At Béatrice's apartment Henry discovers a cache of love-letters written to Béatrice by various men. Béatrice's lovers also begin showing up in her apartment and talking to Henry about their love for her. When they begin calling the apartment telling Henry how helpful he was and how they want to talk to him again he turns tail and returns to New York.

Originally intending to simply pick up his mail, Henry notices that his patients keep coming in and out of his apartment and, when he tries to enter his apartment, is pushed out by Béatrice's friend who is posing as her receptionist. Believing that Béatrice is intentionally running a scam, he goes to confront her, posing as a fake patient, John. Instead of confronting her however, he keeps up the ruse of being a patient, but is unable to talk and the session consists of Béatrice and Henry saying "Yes" back and forth at one another. Despite this, the two find themselves attracted to one another and the session ends with Béatrice suggesting that Henry, as John, come back. Henry meanwhile is convinced that Béatrice really does mean well and decides to keep up the ruse and continue seeing her.

After a particular session in which Henry talks about his distant relationship with his mother, both Henry and Béatrice begin to think they've fallen in love with one another. Henry refuses to say anything, feeling too cowardly, while Béatrice's friend tells her she cannot be involved in a relationship with a patient. Béatrice and Henry become close and continue to feel strongly towards one another. During one of their sessions the light turns off and both secretly whisper love confessions in the dark, but neither hears what the other is saying. Henry's friend urges him to run to Béatrice or write her a letter but as these are all things that Béatrice's previous lovers have done that have failed, Henry refuses. He decides that the only way the situation will be resolved is if Béatrice confesses her love to him. Instead she calls him late at night to tell him their sessions must come to an end as she is returning to Paris. Henry tells Béatrice he loves her, but she hangs up before she hears what he has said.

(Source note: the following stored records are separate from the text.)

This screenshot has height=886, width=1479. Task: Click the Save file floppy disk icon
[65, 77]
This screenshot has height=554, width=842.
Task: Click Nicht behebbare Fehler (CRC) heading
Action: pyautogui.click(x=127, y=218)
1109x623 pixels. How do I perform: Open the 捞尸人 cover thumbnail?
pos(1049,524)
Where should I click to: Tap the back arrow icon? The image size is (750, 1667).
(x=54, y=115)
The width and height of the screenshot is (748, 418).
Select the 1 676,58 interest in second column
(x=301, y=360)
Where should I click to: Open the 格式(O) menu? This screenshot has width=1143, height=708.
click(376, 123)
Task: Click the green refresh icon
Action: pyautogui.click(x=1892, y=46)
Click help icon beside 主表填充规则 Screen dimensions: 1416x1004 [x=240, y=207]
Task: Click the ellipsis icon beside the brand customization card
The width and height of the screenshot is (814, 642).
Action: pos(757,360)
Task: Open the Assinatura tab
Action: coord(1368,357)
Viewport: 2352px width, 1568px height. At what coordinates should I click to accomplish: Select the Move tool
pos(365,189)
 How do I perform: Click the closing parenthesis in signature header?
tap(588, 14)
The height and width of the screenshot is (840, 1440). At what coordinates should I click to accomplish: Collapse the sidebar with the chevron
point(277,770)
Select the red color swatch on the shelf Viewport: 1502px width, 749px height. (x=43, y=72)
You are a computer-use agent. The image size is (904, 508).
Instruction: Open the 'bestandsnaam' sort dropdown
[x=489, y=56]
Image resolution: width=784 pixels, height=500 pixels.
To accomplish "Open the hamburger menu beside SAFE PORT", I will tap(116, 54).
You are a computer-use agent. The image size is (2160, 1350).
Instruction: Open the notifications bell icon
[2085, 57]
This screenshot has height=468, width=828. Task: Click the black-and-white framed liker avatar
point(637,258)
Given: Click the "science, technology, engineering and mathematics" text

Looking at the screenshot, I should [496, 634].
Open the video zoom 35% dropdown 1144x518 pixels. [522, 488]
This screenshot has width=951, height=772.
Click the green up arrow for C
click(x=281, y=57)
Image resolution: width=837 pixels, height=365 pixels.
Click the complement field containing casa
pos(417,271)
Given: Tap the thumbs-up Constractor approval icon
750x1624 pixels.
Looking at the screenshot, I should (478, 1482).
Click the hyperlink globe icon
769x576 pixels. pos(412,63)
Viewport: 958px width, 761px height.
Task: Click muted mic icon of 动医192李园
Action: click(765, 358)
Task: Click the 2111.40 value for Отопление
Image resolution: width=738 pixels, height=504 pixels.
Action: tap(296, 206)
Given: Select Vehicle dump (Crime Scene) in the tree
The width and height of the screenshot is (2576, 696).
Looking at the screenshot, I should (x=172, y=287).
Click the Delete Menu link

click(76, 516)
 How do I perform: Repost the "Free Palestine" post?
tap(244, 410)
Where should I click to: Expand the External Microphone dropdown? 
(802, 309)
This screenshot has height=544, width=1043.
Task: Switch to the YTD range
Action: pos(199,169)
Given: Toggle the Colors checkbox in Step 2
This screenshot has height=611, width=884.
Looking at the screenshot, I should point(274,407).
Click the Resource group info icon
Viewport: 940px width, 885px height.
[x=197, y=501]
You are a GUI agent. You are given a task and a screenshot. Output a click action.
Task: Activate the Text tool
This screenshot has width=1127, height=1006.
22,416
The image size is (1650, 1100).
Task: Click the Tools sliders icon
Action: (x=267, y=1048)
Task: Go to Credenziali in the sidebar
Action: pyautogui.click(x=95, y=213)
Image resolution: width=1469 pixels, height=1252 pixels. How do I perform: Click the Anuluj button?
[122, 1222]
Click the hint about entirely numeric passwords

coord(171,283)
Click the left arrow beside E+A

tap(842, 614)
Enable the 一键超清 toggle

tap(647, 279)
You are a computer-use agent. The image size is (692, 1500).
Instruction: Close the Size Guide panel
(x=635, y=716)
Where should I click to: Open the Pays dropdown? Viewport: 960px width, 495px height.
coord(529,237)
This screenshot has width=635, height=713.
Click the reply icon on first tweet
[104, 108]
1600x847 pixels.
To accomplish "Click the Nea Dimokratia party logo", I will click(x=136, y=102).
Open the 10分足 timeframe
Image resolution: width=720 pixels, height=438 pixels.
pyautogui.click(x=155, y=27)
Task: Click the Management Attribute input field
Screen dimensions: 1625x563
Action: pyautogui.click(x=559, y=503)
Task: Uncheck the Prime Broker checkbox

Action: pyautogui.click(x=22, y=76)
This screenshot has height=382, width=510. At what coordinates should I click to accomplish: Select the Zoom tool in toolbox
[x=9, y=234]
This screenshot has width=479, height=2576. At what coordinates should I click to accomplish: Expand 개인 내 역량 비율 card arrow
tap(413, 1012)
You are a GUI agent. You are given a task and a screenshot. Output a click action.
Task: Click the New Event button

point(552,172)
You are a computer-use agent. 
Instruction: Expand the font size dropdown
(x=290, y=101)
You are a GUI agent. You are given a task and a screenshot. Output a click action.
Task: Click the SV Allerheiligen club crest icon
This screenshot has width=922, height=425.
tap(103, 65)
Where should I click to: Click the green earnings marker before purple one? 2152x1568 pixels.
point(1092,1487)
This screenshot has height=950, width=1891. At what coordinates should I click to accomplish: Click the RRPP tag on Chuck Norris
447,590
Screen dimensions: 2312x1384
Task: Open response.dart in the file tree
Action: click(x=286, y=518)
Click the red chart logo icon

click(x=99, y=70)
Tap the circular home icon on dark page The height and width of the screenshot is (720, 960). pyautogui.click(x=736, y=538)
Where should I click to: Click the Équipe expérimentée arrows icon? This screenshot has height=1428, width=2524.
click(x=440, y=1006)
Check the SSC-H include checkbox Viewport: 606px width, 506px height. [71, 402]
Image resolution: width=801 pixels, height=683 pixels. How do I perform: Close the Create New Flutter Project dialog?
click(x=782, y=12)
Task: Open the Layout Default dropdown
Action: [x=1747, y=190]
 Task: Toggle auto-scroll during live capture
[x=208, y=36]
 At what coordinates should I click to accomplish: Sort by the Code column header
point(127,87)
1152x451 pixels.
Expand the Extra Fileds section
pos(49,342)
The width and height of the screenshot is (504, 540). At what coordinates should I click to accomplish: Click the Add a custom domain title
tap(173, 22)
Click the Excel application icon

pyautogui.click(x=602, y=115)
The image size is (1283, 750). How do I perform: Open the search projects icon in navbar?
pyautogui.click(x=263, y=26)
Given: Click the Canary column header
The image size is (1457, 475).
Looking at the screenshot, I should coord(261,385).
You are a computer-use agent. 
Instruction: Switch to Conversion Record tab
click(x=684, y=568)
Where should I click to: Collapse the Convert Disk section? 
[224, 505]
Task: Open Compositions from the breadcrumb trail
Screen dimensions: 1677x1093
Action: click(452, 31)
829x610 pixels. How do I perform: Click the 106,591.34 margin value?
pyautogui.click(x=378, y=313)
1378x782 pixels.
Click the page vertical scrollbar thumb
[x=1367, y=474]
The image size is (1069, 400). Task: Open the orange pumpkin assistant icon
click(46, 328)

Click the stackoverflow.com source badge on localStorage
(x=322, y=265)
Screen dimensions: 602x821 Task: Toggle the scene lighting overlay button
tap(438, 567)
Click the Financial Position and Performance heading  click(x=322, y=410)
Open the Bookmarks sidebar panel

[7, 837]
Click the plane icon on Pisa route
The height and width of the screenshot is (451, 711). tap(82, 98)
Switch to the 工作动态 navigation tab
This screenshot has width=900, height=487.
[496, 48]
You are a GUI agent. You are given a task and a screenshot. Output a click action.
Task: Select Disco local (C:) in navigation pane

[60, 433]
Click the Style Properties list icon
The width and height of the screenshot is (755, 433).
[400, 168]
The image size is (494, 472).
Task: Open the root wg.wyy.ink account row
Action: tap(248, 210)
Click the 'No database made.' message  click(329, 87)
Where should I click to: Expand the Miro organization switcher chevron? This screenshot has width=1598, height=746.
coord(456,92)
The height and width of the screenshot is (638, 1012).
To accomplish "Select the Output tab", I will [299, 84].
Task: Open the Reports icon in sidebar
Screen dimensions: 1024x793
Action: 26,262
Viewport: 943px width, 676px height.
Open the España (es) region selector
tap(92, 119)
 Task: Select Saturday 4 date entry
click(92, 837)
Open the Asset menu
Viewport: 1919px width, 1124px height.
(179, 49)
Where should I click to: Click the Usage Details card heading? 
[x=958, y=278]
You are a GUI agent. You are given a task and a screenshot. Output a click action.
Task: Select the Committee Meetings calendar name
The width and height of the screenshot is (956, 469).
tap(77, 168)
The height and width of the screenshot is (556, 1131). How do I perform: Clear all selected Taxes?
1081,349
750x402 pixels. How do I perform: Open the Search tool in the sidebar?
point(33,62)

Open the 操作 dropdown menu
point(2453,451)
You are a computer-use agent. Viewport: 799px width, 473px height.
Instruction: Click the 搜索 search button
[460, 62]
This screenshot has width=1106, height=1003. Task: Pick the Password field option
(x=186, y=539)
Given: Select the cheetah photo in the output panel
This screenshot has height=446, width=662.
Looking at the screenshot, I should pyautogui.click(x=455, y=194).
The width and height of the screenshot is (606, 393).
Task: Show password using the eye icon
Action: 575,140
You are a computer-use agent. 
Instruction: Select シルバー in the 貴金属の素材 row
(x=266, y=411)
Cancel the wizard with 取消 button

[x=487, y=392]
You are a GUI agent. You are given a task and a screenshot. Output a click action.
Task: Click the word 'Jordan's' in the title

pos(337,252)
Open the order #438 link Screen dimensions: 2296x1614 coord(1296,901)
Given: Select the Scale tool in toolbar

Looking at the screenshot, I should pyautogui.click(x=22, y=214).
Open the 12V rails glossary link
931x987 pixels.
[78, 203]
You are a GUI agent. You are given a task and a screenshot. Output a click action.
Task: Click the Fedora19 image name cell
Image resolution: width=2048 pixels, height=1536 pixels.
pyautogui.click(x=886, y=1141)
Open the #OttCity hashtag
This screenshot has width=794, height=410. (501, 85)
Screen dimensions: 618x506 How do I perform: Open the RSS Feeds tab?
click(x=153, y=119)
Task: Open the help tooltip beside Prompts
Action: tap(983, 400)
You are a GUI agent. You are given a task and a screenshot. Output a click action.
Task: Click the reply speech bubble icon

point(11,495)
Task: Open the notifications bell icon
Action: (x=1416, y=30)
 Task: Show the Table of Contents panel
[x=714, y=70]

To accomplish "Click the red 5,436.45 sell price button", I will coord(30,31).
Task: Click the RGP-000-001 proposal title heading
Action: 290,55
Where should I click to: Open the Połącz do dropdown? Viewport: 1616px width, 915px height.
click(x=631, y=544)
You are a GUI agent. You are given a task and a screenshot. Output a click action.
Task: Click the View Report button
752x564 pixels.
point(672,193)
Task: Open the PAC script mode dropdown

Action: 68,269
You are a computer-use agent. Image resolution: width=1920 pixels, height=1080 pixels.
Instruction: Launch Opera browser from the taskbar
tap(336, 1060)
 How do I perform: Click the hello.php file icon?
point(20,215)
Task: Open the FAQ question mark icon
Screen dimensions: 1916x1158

Henry rushes to the airport hoping to get a last minute flight to Paris. Unfortunately, the plane is overbooked. Henry decides to wait on standby. He is able to get the last ticket as one passenger has not shown up, however that ticket belonged to Béatrice, so while Henry flies to Paris, searching the plane, looking for Béatrice, Béatrice stays behind.

Eventually arriving home, Béatrice realizes she cannot go to her apart as Henry is still in her apartment and goes to stay with her neighbour. On her neighbour's terrace she sees her plants which have flourished in her absence. She strikes up a conversation with Henry, who she cannot see through the plants. He disguises his voice so she will not recognize him. Talking to Henry through the plants Béatrice confesses that she came early because she had fallen in love with one of Henry's patients, John.

Realizing that Henry and John are one and the same person, Béatrice climbs over the terrace back into her apartment and kisses Henry, telling him she loves him.

==Reception==
Janet Maslin of The New York Times wrote, "It takes a while to get past the strained, wide-eyed ingenuousness of A Couch in New York, in which [Akerman's] solemn side and Mr. Hurt's own gravity are never out of reach", but added that "once the film moves past its initial vapidity, it takes on a reasonably blithe aura of romance", concluding, "Coming from Ms. Akerman, this is pleasant but unaccountable fluff." David Rooney of Variety criticised the dialogue and felt that "Akerman attempts to create a magical atmosphere akin to that of a musical, with blithely improbable narrative shortcuts and fairy-tale skies, but the result is flat and labored", while stating that "Hurt and Binoche appear awkward in their roles".